Tuesday, February 25, 2014

February 2014 reviews


Highly recommended this month: Adrian Raso with Fanfare Ciocarlia

Worth your while: Wet Secrets, Sam Roberts, Freedom Writers, New Mendicants

These reviews appeared in the Waterloo Record and Guelph Mercury earlier this month.


Beck – Morning Phase (Capitol)


Apparently Morning Phase involves not having yet left the bed. Beck’s first album in six years (and first good one in almost 10) finds him struggling to find his own pulse. The sluggish tempos aren’t the problem; his 2002 album Sea Change was a full-on bummer of a record, albeit beautiful, and containing some of his finest songs. Morning Phase, on the other hand, is Beck at his most marble-mouthed, surrounded by amazing studio musicians who are called upon to do—well, not much of anything. The not-terribly-originally titled "Blue Moon" conjures some pleasant Pet Sounds moments, but it stands out from the rest of this pack merely because it’s remotely interesting psychedelic folk. Sad-ass strings milk the melancholy for all its worth, but come off as the emotionally manipulative soundtrack to a 10-hanky tearjerker rather than a worthy successor to Nick Drake, which appears to be the mood Beck is after here. By the time he gets to a song called “Turn Away,” I’m ready to take his advice. Especially during the same week that new records by Neneh Cherry and St. Vincent show up. (Feb. 27)
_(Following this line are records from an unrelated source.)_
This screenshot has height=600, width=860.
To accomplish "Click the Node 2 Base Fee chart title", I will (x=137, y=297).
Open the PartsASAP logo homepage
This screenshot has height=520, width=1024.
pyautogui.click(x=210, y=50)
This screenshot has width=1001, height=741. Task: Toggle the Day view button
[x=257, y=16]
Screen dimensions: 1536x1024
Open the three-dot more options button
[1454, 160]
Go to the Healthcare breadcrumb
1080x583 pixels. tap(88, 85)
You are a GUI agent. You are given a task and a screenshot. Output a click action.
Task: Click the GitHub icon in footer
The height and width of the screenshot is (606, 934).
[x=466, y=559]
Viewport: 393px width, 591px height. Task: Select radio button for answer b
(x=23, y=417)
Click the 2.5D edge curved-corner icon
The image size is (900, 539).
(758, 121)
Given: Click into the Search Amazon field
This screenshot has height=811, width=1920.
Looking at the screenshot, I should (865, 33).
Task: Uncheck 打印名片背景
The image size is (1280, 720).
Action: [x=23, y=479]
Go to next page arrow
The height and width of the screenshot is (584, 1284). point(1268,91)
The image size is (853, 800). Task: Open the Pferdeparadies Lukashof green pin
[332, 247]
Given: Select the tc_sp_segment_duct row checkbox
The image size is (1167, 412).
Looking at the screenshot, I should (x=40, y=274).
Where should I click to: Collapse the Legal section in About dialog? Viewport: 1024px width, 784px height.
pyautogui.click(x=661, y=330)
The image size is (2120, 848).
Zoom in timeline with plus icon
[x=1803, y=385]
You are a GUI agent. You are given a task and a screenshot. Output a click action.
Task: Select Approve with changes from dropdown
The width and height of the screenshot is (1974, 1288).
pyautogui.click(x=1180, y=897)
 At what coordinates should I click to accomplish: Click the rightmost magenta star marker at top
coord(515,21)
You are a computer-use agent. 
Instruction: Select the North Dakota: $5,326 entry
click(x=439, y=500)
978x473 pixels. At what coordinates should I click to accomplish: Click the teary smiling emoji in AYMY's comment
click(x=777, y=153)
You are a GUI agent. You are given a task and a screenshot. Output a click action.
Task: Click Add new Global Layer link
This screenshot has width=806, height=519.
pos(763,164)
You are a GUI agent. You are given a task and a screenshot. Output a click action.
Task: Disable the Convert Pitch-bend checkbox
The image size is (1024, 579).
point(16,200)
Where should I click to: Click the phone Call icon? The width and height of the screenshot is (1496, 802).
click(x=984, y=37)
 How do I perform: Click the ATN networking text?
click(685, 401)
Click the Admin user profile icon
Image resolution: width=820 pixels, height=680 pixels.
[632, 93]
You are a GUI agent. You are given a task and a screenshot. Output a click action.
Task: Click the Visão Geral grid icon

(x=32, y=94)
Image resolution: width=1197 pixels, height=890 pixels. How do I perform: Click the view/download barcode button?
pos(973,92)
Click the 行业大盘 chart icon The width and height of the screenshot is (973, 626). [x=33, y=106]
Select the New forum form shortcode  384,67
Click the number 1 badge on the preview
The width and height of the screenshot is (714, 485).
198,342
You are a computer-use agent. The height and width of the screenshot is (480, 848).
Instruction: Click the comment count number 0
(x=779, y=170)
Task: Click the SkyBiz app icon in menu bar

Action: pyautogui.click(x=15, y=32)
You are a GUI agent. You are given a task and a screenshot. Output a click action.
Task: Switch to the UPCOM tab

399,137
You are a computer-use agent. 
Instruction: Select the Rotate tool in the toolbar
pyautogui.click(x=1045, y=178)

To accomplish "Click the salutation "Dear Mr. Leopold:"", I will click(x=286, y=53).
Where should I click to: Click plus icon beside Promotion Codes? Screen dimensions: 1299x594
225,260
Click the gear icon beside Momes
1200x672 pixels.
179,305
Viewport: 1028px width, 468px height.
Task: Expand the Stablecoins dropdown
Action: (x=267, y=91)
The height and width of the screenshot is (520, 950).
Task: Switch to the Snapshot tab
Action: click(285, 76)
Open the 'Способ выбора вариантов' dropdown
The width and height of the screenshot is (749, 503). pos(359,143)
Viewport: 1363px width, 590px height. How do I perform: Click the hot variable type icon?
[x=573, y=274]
Download: “Blue Moon,” “Say Goodbye,” “Turn Away”



Broken Bells – After the Disco (Columbia)


Broken Bells is James Mercer of the Shins and Danger Mouse of—well, of a lot of your favourite records of the last 10 years (Gnarls Barkley, Black Keys, Gorillaz). They’re talented men. Their attention to minute sonic detail is impeccable. They both know a thing or two about songwriting. But you knew that already.


What’s striking about the second Broken Bells album is how almost exactly half the album is inspired, engaging and brilliant—and then the other half sounds like they kind of gave up. When it succeeds, After the Disco marries delicate acoustic guitars with electronics, string sections, drum machines and—surprisingly—bass lines driving the instrumentation, whether it’s a disco song, a ballad, an obvious Bee Gees homage (“Holding On For Life”) or something in between. When it flops, it sounds like a lot of fancy toys and no one to play them. (Feb. 6)


Download: “After the Disco,” “Perfect World,” “Holding On For Life”



Egyptrixx – A/B Til Infinity (Night Slugs)


You can practically hear the dripping neon. Toronto producer David Psutka, aka Egyptrixx, creates industrial, ambient electronic music that reeks of ’80s futurism. It’s a few small steps from Vangelis’s Blade Runner score, ominous and eerie and existing in a suspended state: Psutka resists throwing a thumping bass drum beneath these tracks. Indeed, there’s very little bass at all, just a lot of sounds from an archaic ’80s Roland DX7 synthesizer, including the cheesy yet haunting digital choir patch. Psutka was collaborating with a visual artist in Berlin while making this record; the artist works with fluorescent lights, images of Martian landscapes and what looks like molten lava. The music here is equally amorphous, melodic yet ephemeral—and as lovely as it is downright creepy. (Feb. 20)


Download: “Disorbital,” “Water,” “Alta Civilization”



Neil Finn – Dizzy Heights (Lester)


The Crowded House bandleader keeps himself busy with plenty of projects—with his brother and Split Enz bandmate Tim in the Finn Brothers, with his wife in Pajama Club, and with a reformed Crowded House—so this is only the third solo release in his storied career. Here, he turns to modern psychedelic wizard Dave Fridmann, the sonic architect behind the Flaming Lips, Mercury Rev, Tame Impala and MGMT, to immerse the Beatlesque songwriter in rich soundscapes.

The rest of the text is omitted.